The previous owner had extended the modifications to the interior. They included the steering wheel and instrument cluster from an MG ZR. But the seats? All of it came from a Rover Streetwise. That meant it had half leather seats, and four of them. The rear seat split in to two visible seats with a plastic bit of trim down the middle – perfect for the Lada project. It also made me smile that this car had the same Blaupunkt stereo my first car had. I absolutely hated that head unit, but the car it was in was great.
But how does it drive?
This is an odd article, as it’s the only time I’ve bought a working car to break for parts for another car. But that doesn’t mean I didn’t give it a good thrashing to see whether the Rover 25 was any good.
First impressions of this car is that it’s quite squat with well behaved suspension. It didn’t roll like a dingy during an Atlantic storm, it didn’t try to break my back when going over bumps. The car was stable around town and on country roads that took me home. The car felt planted and confident going around corners of all sorts. I don’t know whether this car has uprated suspension or not, but it impressed me nonetheless.
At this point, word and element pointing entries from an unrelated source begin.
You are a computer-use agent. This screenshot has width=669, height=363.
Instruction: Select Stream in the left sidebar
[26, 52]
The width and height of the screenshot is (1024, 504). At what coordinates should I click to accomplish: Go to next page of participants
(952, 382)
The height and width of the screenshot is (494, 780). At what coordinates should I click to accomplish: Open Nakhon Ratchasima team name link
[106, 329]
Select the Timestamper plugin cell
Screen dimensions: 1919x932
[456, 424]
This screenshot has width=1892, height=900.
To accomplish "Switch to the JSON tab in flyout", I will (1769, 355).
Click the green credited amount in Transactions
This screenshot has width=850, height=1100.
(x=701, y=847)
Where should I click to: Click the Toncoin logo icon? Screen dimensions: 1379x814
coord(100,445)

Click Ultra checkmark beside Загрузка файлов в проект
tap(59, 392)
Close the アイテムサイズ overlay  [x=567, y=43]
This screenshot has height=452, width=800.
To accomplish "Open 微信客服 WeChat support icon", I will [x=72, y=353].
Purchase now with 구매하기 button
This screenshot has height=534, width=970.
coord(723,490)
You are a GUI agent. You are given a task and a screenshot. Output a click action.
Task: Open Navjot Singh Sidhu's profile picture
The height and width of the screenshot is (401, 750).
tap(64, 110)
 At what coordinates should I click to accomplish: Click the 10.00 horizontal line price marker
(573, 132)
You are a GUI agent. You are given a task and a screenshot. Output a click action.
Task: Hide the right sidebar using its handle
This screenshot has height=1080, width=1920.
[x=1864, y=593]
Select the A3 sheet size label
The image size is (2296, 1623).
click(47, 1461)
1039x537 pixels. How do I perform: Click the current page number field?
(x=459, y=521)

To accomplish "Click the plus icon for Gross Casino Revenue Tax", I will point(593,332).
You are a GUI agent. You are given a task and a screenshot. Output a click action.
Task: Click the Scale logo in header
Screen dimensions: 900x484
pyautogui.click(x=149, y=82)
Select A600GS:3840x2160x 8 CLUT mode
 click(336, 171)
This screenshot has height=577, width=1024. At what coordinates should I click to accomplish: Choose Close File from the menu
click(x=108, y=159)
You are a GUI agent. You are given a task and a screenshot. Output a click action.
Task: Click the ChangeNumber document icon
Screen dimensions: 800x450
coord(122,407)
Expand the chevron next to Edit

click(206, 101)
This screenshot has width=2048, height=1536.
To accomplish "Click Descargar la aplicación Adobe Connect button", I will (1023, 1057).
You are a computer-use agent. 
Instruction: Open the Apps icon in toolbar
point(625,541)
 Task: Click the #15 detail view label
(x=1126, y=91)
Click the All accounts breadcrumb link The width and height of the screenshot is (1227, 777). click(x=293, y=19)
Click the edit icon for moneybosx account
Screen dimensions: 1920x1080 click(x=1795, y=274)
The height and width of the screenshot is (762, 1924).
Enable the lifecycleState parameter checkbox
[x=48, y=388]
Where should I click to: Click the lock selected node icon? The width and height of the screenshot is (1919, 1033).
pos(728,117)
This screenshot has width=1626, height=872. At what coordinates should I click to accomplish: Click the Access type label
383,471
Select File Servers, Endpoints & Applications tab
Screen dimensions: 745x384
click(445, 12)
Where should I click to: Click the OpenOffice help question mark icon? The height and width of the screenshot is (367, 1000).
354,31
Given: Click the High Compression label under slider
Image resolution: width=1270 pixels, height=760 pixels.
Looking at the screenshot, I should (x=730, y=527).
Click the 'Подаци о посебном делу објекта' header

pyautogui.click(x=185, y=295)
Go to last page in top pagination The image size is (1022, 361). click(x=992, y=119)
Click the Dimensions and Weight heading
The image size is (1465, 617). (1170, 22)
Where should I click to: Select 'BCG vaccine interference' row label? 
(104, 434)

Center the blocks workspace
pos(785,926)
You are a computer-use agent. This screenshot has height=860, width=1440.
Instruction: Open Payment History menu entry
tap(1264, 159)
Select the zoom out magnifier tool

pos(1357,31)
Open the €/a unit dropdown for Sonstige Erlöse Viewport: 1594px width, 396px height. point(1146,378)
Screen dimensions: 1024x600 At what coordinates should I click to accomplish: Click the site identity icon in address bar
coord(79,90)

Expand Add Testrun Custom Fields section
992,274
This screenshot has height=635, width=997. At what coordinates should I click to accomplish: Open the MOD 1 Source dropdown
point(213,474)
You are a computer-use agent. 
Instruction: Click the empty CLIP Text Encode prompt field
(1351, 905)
The gearbox, while nice enough, just doesn’t like 2nd gear. As I drove it and slipped it in to 2nd, it’d spit the gear stick straight back out. Not ideal really, especially on a roundabout in the rain. Although it got the heart pumping fast, so at least it showed me I wasn’t dead.
I’m writing this after picking up the car from the previous owner and driving it to my house. So that should tell you that the brakes do indeed work. They would, however, benefit from new brake fluid and just a general check. If I were inclined to use this as a daily driver, obviously.
Well this was never going to be a long term thing. It was bought to do one job and one job only. It was bought to provide a Lada an engine, an interior, and a few other bits and bobs. And that’s exactly what it’s going to do. It’ll then be broken up and sold off to recoup the out lay on this. Who knows, it may pay for a vinyl roof.